Let r and s be two relations over the relation schemes R and S respectively, and let A be an attribute in R.  The relational algebra expression $\sigma_{A=a}(r \bowtie s)$ is always equal to

  1. $\sigma_{A=a}(r)$
  2. $r$
  3. $\sigma_{A=a}(r) \bowtie s$
  4. None of the above
asked in Databases by Veteran (69k points)
retagged by | 980 views
here selection is based on constant value ,so its better to filter r first

,if selection is based on compaison of attributes it is better to first cartesian then apply condition
why this question tagged as difficult?

3 Answers

+22 votes
Best answer
ans is C.

C is just the better form of query, more execution friendly because requires less memory while joining. query, given in question takes more time and memory while joining.
answered by Boss (8.5k points)
selected by
thanks to early use of selection
If we consider answer C means, tables will be joined using column 'A'.There may be other similar columns in two tables.Suppose column 'B' is in both.

PLZ explain.
According to the equation in the question, we take a join of r and s and then select the rows where attribute A has the value a. In option C, we first apply the filter, i.e. select those rows from r where A attribute has value a and then apply join with s.
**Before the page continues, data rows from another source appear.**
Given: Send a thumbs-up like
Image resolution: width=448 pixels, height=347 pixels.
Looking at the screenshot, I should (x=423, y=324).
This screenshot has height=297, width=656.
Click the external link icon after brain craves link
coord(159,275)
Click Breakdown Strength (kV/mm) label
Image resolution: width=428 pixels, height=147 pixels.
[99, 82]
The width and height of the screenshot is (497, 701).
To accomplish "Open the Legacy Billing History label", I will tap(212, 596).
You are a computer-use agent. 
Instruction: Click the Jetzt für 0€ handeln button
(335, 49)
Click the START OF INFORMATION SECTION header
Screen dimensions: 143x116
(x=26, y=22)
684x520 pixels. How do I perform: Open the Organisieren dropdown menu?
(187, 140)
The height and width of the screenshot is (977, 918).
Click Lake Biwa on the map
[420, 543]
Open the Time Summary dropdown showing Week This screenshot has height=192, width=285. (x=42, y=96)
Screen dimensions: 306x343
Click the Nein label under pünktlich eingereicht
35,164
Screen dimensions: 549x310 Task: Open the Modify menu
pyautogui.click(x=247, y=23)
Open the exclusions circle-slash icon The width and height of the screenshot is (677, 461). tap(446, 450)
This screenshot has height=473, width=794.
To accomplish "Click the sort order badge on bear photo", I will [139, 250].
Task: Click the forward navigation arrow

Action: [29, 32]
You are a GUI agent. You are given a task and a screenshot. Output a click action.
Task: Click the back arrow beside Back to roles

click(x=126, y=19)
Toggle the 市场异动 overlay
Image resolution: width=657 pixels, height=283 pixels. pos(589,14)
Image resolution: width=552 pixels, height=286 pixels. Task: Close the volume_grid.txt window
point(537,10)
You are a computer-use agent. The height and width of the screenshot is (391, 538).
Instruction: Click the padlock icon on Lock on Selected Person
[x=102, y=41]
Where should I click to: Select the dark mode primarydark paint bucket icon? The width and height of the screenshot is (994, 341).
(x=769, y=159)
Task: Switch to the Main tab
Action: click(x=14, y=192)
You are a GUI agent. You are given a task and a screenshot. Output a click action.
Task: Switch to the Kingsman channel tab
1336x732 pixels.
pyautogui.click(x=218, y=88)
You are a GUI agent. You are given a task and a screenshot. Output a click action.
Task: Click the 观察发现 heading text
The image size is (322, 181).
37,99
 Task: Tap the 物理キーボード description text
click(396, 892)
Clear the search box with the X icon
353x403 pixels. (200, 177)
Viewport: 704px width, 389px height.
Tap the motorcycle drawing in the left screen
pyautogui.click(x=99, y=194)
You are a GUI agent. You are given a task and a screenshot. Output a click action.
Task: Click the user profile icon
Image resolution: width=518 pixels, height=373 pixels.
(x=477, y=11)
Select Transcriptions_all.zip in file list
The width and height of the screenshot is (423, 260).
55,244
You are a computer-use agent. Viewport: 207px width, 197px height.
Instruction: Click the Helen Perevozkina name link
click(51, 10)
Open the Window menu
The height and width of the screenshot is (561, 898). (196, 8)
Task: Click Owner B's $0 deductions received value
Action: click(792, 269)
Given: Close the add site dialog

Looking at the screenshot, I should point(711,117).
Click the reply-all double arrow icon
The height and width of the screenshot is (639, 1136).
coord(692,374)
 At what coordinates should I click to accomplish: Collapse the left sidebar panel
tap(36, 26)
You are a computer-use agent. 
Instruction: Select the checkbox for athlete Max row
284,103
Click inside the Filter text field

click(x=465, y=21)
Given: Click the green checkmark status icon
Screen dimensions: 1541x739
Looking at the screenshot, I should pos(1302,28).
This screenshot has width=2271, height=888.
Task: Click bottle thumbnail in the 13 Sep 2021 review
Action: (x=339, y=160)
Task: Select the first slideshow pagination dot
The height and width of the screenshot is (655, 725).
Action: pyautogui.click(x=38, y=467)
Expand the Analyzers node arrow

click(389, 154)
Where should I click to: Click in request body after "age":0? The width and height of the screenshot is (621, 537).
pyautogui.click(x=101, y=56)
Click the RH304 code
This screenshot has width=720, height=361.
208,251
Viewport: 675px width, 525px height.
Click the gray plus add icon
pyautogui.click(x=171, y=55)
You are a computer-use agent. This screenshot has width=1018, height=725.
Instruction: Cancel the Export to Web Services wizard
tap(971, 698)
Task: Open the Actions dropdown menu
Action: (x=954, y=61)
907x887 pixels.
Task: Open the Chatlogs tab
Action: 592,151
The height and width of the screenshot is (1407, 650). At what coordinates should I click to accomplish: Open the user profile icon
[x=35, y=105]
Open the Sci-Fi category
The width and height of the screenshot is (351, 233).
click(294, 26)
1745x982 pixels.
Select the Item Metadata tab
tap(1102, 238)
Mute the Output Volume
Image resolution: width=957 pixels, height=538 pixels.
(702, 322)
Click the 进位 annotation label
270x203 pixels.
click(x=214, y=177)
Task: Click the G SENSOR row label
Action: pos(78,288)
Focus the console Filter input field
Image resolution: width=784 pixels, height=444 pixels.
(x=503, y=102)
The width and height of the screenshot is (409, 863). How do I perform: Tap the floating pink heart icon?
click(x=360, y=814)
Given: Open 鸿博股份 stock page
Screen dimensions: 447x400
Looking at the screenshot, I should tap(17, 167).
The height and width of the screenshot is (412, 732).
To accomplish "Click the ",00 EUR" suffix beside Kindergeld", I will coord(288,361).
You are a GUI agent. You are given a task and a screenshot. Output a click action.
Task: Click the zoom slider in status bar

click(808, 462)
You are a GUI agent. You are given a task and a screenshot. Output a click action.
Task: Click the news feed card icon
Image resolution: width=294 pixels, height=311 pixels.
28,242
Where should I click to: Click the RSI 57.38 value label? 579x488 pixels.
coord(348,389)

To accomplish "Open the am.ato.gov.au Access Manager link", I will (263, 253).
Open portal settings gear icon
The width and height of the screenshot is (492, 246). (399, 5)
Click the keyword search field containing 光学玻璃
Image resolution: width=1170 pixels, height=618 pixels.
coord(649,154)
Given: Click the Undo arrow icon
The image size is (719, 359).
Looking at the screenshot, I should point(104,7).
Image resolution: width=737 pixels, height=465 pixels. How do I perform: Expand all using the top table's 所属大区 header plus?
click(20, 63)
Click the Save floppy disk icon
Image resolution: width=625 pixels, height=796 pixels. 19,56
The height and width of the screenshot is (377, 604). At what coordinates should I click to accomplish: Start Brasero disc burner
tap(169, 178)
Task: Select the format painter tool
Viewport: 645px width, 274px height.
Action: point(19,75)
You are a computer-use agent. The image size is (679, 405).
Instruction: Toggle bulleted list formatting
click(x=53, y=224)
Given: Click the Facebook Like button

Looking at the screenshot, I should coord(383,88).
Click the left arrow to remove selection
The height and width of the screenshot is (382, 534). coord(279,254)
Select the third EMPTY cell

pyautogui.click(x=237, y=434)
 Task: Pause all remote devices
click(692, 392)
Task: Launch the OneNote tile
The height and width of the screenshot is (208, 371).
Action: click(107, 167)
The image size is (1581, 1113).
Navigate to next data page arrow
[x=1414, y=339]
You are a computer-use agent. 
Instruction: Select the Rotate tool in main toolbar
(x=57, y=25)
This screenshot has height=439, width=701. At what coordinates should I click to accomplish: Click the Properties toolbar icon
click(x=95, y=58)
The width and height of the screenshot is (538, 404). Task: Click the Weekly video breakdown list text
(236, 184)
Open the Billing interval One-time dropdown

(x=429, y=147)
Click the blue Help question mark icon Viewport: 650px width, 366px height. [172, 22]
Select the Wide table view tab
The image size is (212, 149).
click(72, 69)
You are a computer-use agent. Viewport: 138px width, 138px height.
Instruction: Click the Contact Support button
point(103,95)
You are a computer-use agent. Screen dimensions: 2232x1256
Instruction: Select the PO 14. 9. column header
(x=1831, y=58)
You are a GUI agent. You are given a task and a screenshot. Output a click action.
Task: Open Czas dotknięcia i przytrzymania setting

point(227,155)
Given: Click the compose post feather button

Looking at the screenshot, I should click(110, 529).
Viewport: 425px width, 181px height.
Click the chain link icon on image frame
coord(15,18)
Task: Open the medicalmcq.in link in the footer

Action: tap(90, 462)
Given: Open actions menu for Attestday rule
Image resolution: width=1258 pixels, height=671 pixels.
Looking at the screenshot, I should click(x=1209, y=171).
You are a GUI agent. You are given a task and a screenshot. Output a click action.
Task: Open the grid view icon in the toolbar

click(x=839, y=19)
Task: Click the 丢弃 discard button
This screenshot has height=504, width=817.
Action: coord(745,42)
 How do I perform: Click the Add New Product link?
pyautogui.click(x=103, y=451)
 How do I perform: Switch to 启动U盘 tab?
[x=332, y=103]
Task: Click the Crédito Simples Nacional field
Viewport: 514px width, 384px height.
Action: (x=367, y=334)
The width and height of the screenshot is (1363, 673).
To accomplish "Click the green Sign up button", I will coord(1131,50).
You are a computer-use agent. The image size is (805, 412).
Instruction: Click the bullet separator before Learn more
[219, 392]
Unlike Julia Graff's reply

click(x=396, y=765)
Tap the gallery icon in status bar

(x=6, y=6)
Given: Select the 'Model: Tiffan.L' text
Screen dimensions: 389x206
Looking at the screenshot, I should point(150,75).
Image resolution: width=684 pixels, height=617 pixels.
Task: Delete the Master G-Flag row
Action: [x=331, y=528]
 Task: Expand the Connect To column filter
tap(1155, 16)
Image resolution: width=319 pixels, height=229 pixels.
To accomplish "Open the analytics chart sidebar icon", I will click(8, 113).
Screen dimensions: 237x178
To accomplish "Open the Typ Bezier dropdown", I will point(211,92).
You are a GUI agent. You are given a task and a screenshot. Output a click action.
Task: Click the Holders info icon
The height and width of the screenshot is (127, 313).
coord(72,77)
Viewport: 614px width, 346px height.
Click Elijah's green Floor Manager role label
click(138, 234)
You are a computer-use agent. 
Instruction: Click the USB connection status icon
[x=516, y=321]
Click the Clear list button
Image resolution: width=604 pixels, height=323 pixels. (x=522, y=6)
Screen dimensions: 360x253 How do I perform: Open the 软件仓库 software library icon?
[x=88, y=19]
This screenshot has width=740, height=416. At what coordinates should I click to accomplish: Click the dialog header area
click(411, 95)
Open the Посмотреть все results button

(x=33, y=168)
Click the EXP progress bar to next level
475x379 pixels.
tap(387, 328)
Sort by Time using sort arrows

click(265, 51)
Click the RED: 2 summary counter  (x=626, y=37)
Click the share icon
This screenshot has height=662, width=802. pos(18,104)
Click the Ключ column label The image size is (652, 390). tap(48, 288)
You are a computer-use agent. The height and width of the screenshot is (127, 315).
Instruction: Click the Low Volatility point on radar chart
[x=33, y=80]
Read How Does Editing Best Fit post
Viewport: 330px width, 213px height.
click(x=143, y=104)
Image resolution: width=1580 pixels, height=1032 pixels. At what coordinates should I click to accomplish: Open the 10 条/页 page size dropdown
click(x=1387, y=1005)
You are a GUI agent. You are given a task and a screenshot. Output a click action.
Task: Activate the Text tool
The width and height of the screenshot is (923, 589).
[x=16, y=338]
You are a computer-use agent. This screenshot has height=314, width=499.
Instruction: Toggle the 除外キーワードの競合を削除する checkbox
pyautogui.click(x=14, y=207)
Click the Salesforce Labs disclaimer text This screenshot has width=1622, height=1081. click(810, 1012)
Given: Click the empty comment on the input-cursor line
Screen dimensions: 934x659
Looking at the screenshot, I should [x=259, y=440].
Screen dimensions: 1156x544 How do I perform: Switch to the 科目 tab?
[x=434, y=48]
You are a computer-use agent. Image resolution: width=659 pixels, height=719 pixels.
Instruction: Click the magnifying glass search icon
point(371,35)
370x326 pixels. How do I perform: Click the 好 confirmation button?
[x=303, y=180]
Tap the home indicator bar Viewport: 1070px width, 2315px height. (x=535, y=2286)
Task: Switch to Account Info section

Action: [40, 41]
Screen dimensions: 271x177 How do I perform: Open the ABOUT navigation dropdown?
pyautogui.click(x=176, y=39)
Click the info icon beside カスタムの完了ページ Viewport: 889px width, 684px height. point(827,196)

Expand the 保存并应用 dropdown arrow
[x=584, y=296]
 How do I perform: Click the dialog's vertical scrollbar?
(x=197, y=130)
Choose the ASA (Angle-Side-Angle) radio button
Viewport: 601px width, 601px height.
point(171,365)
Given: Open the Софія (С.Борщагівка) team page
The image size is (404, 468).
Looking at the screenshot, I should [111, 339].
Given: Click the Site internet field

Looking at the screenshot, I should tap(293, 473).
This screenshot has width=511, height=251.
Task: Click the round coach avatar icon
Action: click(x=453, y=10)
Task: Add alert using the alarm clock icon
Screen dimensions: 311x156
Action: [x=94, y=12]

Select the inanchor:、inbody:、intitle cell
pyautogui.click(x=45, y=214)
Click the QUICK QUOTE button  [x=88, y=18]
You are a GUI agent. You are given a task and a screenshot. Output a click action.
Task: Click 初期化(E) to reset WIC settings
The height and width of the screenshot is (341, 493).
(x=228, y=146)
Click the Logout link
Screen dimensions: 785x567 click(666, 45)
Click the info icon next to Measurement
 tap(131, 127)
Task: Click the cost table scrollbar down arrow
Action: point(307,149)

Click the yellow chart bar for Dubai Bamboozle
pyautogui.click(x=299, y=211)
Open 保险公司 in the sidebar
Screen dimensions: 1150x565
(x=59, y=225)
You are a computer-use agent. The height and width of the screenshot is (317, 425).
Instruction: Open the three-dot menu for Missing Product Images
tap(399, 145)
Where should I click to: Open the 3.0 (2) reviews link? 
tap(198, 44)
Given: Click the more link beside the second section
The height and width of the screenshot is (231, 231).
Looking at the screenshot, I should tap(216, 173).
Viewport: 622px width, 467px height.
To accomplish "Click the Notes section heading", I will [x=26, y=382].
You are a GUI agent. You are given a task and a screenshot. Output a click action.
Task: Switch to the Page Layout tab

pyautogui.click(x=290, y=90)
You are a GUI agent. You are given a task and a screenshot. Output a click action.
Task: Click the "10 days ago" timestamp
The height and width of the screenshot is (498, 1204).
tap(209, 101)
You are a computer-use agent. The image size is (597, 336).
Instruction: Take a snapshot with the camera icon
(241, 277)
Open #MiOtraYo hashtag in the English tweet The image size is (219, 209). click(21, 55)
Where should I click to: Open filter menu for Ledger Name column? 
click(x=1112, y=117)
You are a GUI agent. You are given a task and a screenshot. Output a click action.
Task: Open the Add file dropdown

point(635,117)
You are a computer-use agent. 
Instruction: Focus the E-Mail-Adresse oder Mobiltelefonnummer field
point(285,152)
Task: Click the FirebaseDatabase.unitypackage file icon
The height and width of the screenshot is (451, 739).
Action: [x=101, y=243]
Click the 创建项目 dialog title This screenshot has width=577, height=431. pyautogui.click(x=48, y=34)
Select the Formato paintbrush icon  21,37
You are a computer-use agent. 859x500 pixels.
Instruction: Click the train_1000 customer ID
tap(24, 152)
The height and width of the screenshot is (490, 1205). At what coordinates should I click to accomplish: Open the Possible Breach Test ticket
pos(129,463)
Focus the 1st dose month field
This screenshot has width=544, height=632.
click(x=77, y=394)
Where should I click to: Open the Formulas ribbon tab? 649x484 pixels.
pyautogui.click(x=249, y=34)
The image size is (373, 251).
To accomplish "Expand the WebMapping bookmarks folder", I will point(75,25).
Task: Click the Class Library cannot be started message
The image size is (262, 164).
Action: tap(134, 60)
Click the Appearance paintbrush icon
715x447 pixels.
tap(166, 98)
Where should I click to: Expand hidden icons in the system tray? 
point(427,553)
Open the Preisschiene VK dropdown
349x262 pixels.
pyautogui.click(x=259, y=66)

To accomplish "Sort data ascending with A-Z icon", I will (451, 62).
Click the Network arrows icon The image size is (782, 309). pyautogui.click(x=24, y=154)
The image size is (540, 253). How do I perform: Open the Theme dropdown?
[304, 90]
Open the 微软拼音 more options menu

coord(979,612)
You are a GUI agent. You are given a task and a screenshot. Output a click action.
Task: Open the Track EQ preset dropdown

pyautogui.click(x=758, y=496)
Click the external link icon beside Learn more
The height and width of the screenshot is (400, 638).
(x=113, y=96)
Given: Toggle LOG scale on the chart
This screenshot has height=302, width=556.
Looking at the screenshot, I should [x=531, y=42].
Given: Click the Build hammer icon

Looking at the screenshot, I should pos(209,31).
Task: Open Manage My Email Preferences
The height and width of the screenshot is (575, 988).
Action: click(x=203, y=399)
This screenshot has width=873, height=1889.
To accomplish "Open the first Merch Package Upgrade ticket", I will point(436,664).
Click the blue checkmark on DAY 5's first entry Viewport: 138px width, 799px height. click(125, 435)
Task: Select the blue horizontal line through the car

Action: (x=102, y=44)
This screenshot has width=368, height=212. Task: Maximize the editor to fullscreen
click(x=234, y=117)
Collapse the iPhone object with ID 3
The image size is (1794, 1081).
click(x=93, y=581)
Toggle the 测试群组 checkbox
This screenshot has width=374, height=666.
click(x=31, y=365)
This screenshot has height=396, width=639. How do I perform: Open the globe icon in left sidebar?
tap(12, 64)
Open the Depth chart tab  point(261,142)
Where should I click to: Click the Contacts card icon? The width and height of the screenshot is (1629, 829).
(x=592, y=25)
Hence, C is optimised as the number of rows used in the join is less.
+7 votes
Answer is (C).

It is an efficient way to write the query to select first the tuples then cross with other relation.
answered by (153 points)
+4 votes
Answer is (C).

It is an efficient way to write the query.First apply selection condition to reduce the number of tuples then apply cross product.
answered by (153 points)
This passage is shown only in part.